Microsoft is teaming up with a research institute affiliated with the University of California at Berkeley to turn the tone, pacing and pitch of spoken words into information that will improve human interaction with applications.
They are hoping to develop software that can recognize the meaning of intonation and the rhythms of speech to make talking to computers seem more natural, says Elizabeth Shriberg, principal scientist with the Conversational Systems Lab (CSL) at Microsoft. She is also an external fellow at the International Computer Science Institute (ICSI).
CRYSTAL BALL: 10 technologies shaping the future of IT
The software would have to be able to capture this information that humans can understand naturally and communicate it to applications being accessed by a voice interface, Shriberg says.
This verbal communication that falls outside the strict meaning of the words used is called prosody, and can be used to clarify ambiguous speech, says Andreas Stolcke, also a principal scientist with Microsoft's CSL and an ICSI external fellow. So if two people are trying to set up a meeting and one says, "Today," the inflection could clarify whether today is a suggestion (why not meet today?) or an assertion (we must meet today), he says.
Prosody can also indicate whether a speaker is angry, rushed or confused and whether a pause is to indicate the end of a sentence or is being used for emphasis, Shriberg says.
Using prosody as a source of information for applications has never succeeded, says Roberto Pieraccini, the director of ICSI. But it could improve interactions between people and machines, he says.
While Microsoft won't let them talk about what specific purpose it has in mind for the research, Shriberg says that the more information an application gets about the state of the user, the more effectively it can interact with the user. So a visual display from an application could be modified if the user's speech is identified as indicating the person is confused, for example.
In gaming, speech that indicates a player is frustrated might lead the game to prompt the player with a help display, says Stolcke.
The technology they are working on might also be used to help to subdivide data.
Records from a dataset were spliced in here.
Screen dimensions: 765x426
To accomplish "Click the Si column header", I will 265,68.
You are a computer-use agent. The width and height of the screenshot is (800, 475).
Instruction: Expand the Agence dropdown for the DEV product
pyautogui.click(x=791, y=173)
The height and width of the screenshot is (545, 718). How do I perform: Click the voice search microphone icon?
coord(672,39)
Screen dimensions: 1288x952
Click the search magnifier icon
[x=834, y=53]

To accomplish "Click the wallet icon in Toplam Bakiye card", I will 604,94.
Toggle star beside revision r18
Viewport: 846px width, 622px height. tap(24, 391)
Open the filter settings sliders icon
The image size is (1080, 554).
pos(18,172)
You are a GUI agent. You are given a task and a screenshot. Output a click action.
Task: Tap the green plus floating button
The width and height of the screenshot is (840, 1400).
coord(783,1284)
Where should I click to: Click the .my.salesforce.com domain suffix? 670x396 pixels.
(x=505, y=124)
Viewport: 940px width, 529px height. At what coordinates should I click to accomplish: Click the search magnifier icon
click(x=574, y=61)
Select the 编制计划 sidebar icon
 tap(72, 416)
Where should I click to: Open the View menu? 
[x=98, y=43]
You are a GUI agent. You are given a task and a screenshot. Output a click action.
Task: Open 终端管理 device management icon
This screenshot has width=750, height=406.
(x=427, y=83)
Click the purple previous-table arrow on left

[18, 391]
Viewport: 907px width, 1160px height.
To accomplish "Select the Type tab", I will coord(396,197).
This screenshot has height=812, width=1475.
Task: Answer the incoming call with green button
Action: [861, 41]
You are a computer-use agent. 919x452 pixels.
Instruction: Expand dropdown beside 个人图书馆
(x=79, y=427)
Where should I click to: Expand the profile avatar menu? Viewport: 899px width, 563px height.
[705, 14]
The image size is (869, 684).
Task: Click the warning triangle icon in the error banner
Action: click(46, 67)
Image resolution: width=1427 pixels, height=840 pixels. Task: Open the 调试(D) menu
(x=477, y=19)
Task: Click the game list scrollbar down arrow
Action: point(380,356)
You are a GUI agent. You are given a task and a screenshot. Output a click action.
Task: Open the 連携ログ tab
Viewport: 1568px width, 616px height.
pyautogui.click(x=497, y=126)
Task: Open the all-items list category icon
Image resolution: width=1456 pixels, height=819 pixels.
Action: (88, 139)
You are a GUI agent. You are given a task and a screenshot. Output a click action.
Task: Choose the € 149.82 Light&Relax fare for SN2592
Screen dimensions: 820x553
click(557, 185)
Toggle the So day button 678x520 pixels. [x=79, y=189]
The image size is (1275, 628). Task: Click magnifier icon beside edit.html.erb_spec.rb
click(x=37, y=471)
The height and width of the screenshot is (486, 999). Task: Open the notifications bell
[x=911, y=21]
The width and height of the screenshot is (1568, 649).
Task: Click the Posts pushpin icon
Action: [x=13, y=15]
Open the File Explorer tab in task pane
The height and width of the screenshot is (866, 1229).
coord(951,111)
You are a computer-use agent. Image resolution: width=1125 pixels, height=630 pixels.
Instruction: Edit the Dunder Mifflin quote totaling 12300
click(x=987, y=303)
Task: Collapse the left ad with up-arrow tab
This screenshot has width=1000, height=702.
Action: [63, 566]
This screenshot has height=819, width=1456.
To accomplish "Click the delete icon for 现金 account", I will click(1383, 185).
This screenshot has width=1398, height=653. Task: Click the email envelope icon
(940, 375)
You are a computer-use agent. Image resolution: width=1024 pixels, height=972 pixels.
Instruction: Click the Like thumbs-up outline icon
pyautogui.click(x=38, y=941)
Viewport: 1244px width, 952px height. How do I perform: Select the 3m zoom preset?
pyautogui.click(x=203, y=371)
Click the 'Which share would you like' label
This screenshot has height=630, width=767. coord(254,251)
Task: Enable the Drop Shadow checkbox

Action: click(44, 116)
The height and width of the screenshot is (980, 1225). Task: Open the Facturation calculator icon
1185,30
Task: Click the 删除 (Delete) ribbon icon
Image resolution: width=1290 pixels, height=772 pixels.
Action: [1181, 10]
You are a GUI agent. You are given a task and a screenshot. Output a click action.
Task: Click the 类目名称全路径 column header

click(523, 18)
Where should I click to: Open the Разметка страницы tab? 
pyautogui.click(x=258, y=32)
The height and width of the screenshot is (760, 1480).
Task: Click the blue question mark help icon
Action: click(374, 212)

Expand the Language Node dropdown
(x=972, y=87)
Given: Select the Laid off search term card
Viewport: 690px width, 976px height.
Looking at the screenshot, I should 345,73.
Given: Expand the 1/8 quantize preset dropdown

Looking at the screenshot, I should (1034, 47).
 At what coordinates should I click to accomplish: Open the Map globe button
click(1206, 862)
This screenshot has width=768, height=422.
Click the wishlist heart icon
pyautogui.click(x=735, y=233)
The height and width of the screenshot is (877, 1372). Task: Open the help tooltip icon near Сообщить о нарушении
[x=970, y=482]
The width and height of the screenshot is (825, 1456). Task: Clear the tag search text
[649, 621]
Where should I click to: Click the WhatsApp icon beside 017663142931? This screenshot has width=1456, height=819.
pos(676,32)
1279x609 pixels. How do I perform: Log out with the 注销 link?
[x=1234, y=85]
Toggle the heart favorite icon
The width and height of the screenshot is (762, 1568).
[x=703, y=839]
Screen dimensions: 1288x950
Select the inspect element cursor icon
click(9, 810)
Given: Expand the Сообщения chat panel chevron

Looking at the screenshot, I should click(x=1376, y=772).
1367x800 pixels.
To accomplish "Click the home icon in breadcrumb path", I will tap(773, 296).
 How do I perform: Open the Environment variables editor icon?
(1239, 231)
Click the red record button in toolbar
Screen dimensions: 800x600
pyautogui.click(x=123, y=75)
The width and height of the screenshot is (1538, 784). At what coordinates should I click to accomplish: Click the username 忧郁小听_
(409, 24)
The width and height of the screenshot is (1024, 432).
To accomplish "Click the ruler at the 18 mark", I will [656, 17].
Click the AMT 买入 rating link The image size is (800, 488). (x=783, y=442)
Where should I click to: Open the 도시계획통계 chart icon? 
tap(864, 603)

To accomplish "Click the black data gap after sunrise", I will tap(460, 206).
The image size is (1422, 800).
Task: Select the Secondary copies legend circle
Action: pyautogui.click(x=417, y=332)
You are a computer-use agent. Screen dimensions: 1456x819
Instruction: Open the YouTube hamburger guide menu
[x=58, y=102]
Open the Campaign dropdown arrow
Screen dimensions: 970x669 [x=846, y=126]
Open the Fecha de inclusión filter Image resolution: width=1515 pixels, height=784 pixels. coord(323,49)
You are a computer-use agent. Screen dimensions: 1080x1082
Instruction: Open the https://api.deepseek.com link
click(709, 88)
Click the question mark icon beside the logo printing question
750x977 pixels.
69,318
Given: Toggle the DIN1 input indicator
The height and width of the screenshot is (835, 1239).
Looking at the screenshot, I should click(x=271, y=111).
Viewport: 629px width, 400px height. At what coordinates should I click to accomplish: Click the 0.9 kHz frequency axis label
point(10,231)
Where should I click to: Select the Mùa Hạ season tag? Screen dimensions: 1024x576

So from a database of spoken words, it might be able to sort it by the mode of speech the speaker used, Shriberg says. For example, was it cryptic or flowery?
The distinctions that can be made with prosody are inexact and don't lend themselves to rules but are better sorted based on statistics and trends compared to stored models of what indicates a particular characteristic, she says.
Microsoft's Conversational Systems Lab works on new ways to use speech, natural language text and gestures to interact with computers and devices including phones and gaming consoles.